What Happens When the Parent Process of a Child Process Exits Before the Child?


When the parent process exits before its child process, the child becomes an orphan process. The operating system reassigns the orphaned process to the init process (PID 1) or another designated system process to manage its termination.

What is an orphan process?

  • An orphan process is a child process that continues running after its parent has terminated.
  • The OS automatically reassigns it to a system-level parent (e.g., init on Unix-like systems).
  • Unlike zombie processes, orphans are still active and consuming resources.

How does the operating system handle orphaned processes?

Unix/Linux Reassigns to init (PID 1), which periodically calls wait() to clean up terminated orphans.
Windows Uses the system process (PID 4) or a similar mechanism to manage orphans.

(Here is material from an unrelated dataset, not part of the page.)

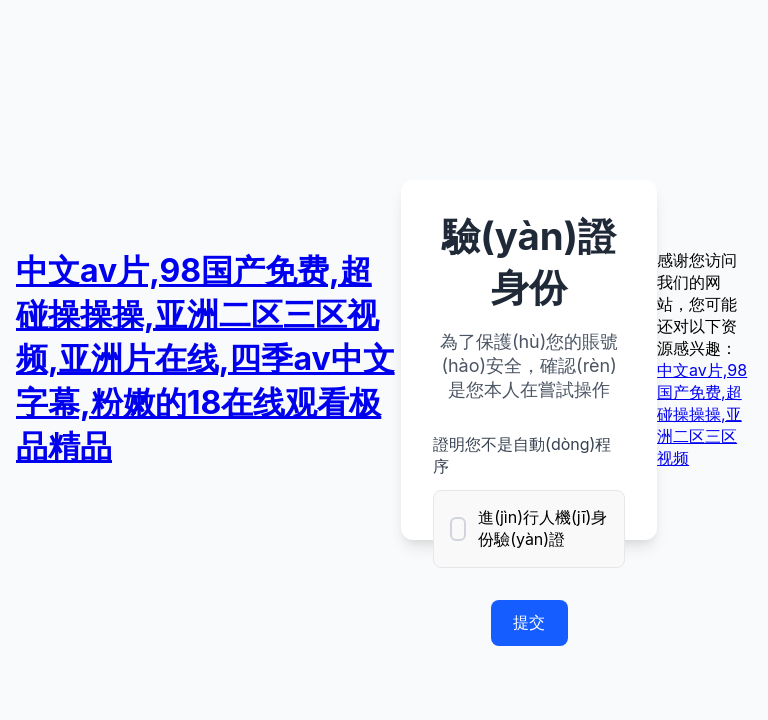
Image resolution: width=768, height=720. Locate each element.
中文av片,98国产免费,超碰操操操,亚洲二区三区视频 (702, 414)
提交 (529, 622)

What are the risks of orphaned processes?

  1. Resource leaks: Orphaned processes may retain memory, file handles, or other system resources.
  2. Unintended execution: They continue running without direct oversight, potentially causing unexpected behavior.
  3. Cleanup delays: The system parent may not immediately terminate them, delaying resource release.

How can developers prevent orphaned processes?

  • Use process.wait() or equivalent system calls to ensure proper child termination.
  • Implement signal handlers (e.g., SIGCHLD) to manage child process exits.
  • Design parent processes to explicitly terminate or reassign child processes before exiting.